The Warp projects were started in 1984 by H. T. Kung at Carnegie Mellon University. The Warp projects yielded research results, publications and advancements in general purpose systolic hardware design, compiler design and systolic software algorithms.

A two cell prototype of WW-Warp was complete at Carnegie Mellon in June 1985. Two essentially identical ten-cell WW-Warp were produced in 1986, one by Honeywell and one by G.E., for use at Carnegie Mellon University. The system from G.E. was delivered in February 1986; the system from Honeywell was delivered in June 1986. The first of the significantly redesign production model, the PC-Warp, was delivered by G.E. in April 1987. About twenty production models of the PC-Warp were produced and sold by G.E. during 1987-1989.

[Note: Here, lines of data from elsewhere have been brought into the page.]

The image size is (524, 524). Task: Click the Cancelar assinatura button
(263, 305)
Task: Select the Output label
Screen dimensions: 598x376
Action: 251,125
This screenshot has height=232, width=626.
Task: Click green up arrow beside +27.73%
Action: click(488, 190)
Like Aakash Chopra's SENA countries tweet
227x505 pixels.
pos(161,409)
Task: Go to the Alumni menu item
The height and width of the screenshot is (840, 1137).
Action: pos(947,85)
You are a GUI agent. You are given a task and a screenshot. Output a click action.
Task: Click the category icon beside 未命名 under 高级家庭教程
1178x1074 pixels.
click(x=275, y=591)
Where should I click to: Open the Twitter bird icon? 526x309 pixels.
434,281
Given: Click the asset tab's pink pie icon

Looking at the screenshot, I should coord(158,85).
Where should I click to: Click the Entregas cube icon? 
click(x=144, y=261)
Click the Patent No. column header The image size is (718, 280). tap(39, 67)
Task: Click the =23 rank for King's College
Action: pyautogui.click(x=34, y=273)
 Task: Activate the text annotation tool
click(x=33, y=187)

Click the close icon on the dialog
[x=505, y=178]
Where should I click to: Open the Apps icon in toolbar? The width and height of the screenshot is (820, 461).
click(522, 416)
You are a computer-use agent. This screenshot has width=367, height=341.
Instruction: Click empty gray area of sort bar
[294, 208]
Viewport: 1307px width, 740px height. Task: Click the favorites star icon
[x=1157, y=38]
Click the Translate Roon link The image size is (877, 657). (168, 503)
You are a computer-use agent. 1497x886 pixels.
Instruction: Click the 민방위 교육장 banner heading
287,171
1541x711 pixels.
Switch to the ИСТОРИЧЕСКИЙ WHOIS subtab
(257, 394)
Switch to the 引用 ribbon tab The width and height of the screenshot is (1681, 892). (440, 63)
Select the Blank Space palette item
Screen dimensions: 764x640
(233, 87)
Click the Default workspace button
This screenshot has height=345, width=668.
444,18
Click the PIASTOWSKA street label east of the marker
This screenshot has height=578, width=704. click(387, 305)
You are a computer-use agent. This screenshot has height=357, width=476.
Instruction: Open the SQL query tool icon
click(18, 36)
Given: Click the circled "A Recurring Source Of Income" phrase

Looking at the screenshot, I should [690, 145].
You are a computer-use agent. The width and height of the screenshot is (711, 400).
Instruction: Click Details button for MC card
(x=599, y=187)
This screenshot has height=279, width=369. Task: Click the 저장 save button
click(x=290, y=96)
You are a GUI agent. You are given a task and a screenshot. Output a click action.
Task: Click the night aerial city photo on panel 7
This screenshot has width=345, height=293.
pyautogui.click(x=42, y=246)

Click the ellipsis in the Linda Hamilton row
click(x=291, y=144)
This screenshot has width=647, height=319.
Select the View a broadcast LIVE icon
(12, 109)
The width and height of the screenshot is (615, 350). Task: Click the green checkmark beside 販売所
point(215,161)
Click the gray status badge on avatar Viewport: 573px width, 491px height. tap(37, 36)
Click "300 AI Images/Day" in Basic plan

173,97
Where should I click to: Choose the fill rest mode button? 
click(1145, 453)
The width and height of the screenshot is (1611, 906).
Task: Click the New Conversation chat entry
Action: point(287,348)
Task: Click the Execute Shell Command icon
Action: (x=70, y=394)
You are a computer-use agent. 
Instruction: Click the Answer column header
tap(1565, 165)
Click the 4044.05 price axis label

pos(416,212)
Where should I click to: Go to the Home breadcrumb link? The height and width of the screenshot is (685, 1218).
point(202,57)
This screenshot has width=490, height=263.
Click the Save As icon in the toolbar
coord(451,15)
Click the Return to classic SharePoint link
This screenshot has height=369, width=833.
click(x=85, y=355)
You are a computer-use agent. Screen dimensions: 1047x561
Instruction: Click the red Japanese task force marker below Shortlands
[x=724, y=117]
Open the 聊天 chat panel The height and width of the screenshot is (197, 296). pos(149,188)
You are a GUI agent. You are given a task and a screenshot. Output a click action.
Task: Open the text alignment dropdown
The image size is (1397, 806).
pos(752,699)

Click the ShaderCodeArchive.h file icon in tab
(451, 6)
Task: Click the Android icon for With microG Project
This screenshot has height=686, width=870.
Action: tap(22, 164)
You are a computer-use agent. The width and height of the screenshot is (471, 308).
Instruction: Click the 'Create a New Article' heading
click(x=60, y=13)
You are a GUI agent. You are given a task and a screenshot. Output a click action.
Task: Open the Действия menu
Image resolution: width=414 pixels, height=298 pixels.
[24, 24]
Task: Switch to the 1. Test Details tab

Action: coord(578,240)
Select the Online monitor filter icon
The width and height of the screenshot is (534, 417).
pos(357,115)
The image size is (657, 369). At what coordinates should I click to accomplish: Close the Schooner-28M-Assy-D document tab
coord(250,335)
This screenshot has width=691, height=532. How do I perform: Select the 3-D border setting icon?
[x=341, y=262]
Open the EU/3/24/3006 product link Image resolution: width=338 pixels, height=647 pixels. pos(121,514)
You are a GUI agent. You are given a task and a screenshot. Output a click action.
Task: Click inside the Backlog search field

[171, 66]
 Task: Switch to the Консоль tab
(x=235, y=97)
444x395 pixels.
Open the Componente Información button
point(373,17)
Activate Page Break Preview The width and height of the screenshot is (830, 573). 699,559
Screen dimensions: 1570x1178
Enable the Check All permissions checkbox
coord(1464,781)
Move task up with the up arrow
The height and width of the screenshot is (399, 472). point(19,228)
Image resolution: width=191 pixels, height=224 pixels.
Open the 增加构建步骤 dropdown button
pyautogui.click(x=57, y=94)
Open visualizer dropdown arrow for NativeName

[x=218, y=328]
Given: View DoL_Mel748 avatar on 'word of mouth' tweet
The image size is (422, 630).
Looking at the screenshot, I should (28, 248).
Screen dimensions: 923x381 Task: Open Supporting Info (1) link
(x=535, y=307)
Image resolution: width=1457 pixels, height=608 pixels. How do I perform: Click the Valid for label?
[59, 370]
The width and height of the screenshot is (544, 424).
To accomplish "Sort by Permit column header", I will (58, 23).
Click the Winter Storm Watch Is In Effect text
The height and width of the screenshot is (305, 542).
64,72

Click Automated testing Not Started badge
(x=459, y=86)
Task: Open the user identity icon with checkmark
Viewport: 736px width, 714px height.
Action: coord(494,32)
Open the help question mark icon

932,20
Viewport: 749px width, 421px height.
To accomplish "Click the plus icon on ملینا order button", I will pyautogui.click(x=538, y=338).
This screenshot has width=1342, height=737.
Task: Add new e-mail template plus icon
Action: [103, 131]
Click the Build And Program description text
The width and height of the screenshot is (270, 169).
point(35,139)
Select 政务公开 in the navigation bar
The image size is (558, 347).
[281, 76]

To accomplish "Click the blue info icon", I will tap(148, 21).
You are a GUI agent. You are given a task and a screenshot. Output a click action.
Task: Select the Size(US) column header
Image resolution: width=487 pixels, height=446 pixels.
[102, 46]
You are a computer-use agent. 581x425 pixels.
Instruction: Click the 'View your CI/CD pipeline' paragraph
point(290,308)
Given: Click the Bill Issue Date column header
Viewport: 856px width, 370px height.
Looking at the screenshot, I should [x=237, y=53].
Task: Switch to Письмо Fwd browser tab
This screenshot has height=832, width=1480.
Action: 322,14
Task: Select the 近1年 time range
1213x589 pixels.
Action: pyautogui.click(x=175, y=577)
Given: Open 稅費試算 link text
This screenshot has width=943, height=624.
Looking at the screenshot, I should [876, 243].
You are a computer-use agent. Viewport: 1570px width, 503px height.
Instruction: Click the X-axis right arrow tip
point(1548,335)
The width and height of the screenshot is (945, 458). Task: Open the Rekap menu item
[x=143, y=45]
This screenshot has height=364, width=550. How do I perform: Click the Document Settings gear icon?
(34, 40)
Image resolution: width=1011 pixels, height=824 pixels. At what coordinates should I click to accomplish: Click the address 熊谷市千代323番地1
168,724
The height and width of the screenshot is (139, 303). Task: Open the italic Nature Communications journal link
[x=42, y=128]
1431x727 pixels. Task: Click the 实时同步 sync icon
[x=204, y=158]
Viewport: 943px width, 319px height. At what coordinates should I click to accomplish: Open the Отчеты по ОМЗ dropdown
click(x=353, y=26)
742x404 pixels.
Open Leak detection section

In 1986, Intel was selected, as a result of competitive bidding, to be the industrial partner for the integrated circuit implementation of Warp. The first iWarp system, a 12-node system, became operational in March 1990. After a number of stepping of the part, about 39 machines, consisting of ten or more C-Step iWarp chips running at 20 MHz, were produced and sold by Intel in 1992 and 1993 to universities, government agencies and industrial research laboratories.

Architecture

There were three distinct machine designs known as the WW-Warp (Wire Wrap Warp), PC-Warp (Printed Circuit Warp), and iWarp (integrated circuit Warp, conveniently also a play on the “i” for Intel).

WW-Warp

WW-Warp forced a truly lock step sequencing of stages.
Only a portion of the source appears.